Authors Matthew Soerens and Jenny Hwang interviewed scores of evangelical pastors throughout the U.S. before writing their popular book, “Welcoming the Stranger: Justice, Compassion and Truth in the Immigration Debate.”
They made a disheartening discovery: hardly anyone based their opinion about immigration on biblical principles. Yet the Bible has much advice to offer about immigration. The people of God were often migrants in foreign lands or hosted migrants in their own land of Israel.
The good news is that a new understanding about immigration is beginning to unfold among evangelicals. National evangelical leaders and denominational presidents recognize that God in His sovereignty is at work in the movements of humanity and are giving leadership to a just, compassionate and truthful response to questions about immigration.
Some evangelical leaders have proposed that if, at the end of the 21st century, America remains a predominantly Christian nation, our descendents will look back and recognize that Christianity remained strong in America precisely because of the spiritual influence of new immigrants coming to America. We take hope in the truth that God is building His church, His way.
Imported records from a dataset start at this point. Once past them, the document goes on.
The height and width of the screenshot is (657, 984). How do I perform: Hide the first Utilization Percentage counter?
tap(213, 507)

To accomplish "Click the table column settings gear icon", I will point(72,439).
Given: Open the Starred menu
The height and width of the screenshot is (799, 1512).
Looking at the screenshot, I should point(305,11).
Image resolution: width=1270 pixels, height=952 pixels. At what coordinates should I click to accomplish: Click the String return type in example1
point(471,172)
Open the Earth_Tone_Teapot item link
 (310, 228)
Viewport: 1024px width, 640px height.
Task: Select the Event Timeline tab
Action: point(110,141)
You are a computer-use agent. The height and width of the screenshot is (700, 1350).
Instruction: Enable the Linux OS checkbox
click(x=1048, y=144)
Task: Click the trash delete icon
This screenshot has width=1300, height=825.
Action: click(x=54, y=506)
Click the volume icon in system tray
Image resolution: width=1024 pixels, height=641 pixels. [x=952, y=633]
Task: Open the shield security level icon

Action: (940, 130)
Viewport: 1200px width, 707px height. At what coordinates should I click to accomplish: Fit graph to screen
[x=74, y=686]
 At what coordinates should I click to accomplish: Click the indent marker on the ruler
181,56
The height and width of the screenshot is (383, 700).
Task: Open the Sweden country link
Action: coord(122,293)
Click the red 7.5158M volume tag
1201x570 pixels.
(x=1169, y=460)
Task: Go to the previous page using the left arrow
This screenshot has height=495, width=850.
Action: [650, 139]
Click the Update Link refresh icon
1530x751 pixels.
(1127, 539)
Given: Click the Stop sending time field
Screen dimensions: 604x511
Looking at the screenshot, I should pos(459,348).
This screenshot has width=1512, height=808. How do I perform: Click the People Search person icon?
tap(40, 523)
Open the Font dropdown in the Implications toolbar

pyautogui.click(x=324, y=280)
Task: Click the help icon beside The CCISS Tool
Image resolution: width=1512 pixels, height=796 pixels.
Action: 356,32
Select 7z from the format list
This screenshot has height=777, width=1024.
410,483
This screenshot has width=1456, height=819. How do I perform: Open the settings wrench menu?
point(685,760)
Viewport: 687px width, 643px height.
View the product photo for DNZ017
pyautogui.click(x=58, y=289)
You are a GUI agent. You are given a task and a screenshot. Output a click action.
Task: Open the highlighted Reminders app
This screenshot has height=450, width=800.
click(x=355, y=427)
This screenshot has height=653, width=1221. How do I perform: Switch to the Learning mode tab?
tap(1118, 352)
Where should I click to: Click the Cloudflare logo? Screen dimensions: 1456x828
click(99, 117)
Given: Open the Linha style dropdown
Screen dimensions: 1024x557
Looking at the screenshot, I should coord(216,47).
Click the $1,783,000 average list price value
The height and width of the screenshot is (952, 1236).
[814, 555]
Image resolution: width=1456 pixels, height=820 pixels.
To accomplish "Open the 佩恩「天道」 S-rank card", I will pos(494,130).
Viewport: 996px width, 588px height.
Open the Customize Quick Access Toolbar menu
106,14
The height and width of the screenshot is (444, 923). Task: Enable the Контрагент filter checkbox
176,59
World Relief Minnesota is a ministry of Transform Minnesota, and through it evangelical churches throughout the Twin Cities are working together to “welcome the stranger,” embracing a biblical vision of caring for those who are vulnerable.
Many times people ask us why so many refugees come to Minnesota. Again, Scripture gives us insight that goes deeper than the human causes that are apparent to us.
Certainly refugees come to Minnesota looking for hope and safety, to escape horrific persecution, fear and isolation. But, as Scripture brings to light, the reason they come to our communities is not only about their appalling situations but also about God’s sovereign movement in history.
The apostle Paul declared the following: “From one man he made every nation of men, that they should inhabit the whole earth; and he determined the times set for them and the exact places where they should live. God did this so that men would seek him and perhaps reach out for him and find him, though he is not far from each one of us” (Acts 17:26-27).
This articulates that it is God who is bringing the nations to the U.S. and illuminates the “why” behind this unprecedented movement of people. It’s not just that our new neighbors might experience peace and security and find God, but it’s that they are also God’s agents to bring you and me a new understanding of God, to help revitalize our churches and to bring the gospel into the lives of those unreached or un-churched in our own communities, who need to hear of God’s love and provision through passionate new voices.
Closely aligned to this concept is what Jesus spoke as recorded in Mark’s gospel: “My house will be called a house of prayer for all nations” (Mark 11:17).
This speaks to the identity of the Church, not just as a place to pray about all the nations but as a place for all the nations to gather together and worship God.
This vision is captured in Revelation 7 as people from every tribe, nation and language gathered around the throne of God in worship. While it is a future vision, it is also a future-now vision. Surely God delights in church communities where refugees and natives gather together to worship—living out God’s purpose to unite all nations under His leadership.
Open your hearts to what God wants to teach you and what God can teach His Church, through those who have traveled a hard road to call themselves our friends, neighbors and joint heirs of God’s blessings.
Bob Oehrig is executive director of World Relief Minnesota and was previously pastor of Outreach and Mission at Grace Church Roseville and executive director of Daystar U.S.